Approximation with error term / bounds for double summation

Question

I'm looking for ways to find continuous functions that approximate double summations of the form $S(n)=\sum _{j=1}^n \sum _{i=1}^n f(n-i j)$ for functions $f:\mathbb{R}\to \mathbb{R}$, and for large $n$. Take, for example,

$$f(n):=\sum _{j=1}^n \sum _{i=1}^n \frac{1}{(n-i j)^4+8}$$

Heuristically, the harmonic function $h(n)=H_{\sqrt{n}}-\sqrt{\gamma }$ (and its implied analytic continuation) would seem to be a pretty good approximation to $f$ (although of course, without upper and lower bounds, its value would be limited):

But this only a rough heuristic, and it could be wrong. I am not trying to prove this specifically. Rather:

How would I go about finding an approximation algebraically?

I tried using integrals to approximate $f$ but this led (via Mathematica) to an amazingly hairy expression with around $100$ terms. Presumably this is because the behaviour of the function is somewhat erratic, but the upshot is that it's not very useful.

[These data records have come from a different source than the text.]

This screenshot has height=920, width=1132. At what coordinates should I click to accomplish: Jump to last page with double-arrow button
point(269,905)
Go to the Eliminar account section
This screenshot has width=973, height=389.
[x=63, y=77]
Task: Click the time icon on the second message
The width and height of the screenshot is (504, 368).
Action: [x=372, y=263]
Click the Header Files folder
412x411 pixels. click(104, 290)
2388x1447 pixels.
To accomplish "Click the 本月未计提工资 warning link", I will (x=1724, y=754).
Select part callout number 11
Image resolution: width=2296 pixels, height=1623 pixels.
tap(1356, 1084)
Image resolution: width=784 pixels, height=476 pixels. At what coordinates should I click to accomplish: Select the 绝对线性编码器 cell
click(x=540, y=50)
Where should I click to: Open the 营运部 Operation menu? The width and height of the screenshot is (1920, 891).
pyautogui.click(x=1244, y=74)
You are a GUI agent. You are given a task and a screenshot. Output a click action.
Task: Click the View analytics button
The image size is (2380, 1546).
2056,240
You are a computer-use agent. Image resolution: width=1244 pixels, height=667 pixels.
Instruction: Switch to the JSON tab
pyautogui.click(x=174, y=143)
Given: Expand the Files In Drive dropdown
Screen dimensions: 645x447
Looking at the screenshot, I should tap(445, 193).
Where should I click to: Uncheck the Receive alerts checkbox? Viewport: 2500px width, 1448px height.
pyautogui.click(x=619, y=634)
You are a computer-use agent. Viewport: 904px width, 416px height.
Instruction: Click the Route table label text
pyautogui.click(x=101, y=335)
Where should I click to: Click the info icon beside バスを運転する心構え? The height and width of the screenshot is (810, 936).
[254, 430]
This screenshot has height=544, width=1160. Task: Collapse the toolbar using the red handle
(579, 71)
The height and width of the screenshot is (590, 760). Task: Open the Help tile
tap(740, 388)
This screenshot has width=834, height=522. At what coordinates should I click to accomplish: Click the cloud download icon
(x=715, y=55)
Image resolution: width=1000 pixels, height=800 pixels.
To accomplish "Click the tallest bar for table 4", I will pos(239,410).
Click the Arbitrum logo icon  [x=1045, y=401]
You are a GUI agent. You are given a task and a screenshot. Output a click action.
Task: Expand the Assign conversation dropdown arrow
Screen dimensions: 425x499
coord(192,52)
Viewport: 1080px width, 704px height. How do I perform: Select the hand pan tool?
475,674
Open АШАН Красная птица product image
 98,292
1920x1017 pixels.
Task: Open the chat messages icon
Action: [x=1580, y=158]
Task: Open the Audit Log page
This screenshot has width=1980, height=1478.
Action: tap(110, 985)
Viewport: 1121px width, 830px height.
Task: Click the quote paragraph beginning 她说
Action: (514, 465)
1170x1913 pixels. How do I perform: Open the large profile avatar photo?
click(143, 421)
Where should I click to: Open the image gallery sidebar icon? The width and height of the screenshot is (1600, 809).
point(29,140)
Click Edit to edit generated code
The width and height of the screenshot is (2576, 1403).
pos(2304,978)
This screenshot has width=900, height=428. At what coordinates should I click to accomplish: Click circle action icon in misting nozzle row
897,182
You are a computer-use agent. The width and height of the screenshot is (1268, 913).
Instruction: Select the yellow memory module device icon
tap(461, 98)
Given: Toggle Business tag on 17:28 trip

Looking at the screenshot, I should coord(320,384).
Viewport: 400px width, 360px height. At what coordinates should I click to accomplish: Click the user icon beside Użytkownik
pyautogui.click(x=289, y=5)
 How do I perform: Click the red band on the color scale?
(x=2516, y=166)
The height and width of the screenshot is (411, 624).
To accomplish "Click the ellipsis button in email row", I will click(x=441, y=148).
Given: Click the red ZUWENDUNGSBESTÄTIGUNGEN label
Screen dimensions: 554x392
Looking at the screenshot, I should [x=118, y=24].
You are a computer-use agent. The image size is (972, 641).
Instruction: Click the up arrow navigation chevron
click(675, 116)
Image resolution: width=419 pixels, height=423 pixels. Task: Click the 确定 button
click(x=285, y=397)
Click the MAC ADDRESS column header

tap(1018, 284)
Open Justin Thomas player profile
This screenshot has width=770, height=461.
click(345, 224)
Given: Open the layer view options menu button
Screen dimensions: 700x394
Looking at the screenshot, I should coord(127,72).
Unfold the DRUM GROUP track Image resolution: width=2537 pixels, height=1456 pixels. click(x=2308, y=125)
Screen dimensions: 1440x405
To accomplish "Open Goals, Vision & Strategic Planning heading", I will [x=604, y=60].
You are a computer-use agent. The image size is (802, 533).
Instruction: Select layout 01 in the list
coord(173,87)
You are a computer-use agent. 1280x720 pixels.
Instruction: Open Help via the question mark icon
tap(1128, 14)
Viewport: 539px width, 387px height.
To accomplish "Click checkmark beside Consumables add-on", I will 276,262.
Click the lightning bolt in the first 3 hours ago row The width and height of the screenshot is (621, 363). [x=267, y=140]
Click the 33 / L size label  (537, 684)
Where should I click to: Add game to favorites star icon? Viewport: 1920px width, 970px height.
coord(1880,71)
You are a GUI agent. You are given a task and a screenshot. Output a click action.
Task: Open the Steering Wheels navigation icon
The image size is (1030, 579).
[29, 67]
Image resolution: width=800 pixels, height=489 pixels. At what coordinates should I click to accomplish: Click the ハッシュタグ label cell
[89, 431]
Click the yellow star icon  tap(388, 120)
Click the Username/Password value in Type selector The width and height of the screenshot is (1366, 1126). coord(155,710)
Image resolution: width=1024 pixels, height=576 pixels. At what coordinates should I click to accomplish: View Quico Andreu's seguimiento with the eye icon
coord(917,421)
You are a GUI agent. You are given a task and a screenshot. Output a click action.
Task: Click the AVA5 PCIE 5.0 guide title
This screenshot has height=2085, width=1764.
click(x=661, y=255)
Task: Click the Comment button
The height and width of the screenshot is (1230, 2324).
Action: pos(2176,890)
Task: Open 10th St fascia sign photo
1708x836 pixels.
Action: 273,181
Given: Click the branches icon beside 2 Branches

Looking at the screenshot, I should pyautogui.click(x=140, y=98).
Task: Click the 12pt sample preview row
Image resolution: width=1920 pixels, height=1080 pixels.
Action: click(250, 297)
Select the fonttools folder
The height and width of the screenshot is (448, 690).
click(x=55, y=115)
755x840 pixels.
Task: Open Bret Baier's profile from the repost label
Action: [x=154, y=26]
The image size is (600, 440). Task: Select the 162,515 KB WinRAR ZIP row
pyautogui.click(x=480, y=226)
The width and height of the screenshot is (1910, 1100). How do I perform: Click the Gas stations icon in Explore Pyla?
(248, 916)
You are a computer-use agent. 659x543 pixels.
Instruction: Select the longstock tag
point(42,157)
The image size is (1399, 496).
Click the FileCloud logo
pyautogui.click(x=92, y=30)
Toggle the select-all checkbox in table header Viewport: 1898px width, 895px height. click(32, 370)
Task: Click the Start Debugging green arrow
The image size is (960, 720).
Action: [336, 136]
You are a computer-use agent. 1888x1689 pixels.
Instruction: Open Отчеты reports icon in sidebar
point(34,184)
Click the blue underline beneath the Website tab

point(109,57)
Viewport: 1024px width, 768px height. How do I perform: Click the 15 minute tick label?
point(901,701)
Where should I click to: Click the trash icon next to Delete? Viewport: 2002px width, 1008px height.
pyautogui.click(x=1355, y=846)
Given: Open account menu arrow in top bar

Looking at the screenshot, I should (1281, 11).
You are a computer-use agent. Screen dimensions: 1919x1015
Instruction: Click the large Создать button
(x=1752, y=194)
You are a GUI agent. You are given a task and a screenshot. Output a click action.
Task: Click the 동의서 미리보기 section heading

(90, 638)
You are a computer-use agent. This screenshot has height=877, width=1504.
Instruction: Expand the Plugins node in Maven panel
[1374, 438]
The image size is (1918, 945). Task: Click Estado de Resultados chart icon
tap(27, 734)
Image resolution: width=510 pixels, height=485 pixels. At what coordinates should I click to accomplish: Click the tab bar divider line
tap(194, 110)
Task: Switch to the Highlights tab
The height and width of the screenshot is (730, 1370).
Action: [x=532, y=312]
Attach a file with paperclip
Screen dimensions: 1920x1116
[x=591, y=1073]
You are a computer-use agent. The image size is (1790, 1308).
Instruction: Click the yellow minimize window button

So, how do I find something usable (ideally with bounds, but all help gratefully received)?

UPDATE:

I was wrong to dismiss the double integral so quickly - the expression may be hairy, but the result is better than I anticipated:

Which leads to an

UPDATED QUESTION:

1. Is approximation by integration the best approach? I have looked into the Euler-MacLaurin summation formula, but the double-integration defeats me.

2. If no, what approach should I use?

3. If integration is the way to go, then given the double-integral approximation

$$\sum _{j=1}^n \sum _{i=1}^n \frac{1}{(n-i j)^4+8}\approx\int _1^n \int _1^n \frac{1}{(n-t u)^4+8} \mathrm dt \mathrm du$$

and the implied error term

$$\sum _{j=1}^n \sum _{i=1}^n \frac{1}{(n-i j)^4+8}=\int _1^n \int _1^n \frac{1}{(n-t u)^4+8} \mathrm dt \mathrm du + \epsilon_n$$

Then how do I go about finding the error term $\epsilon_n$ as a function of $n$?

(For those who want to see the full double integral expression, the Mathematica code is below.)

Integrate[Integrate[1/((n - t*u)^4 + 8), {t, 1, n}, 
   Assumptions -> Element[n, Reals] && n > 1 && Element[t, Reals] && t >= 1 && 
    Element[u, Reals] && u >= 1], {u, 1, n}, 
  Assumptions -> Element[n, Reals] && n > 1]

Answer 1

This is not an answer. It is more heuristics, to explain why $f(n)$ behaves like $\log(n)$. I hope it can be formalized.

First, by changing the order of summation :

$$f(n) = \sum_{k = 1}^{n^2} Card\{(i, j) | ij = k\}\frac1{(n - k)^4 +8}$$

where $(i,j)$ is ordered.

$Card\{(i, j) | ij = k\}$ is of order $d(k)$, the number of divisors of $k$. But : $$\frac1{N} \sum_{k=1}^{N} d(k) = \log(N) + O(1)$$ (https://en.wikipedia.org/wiki/Divisor_summatory_function)

It has to be formalized but, we may consider that, $d(k) \simeq \log(k)$. Thus, maybe we can prove that :

$$f(n) \simeq \sum_{k = 1}^{n^2} \frac{\log(k)}{(n - k)^4 +8}$$

This sum is of order $\log(n)$, by spliting $k < n; k = n; k > n$.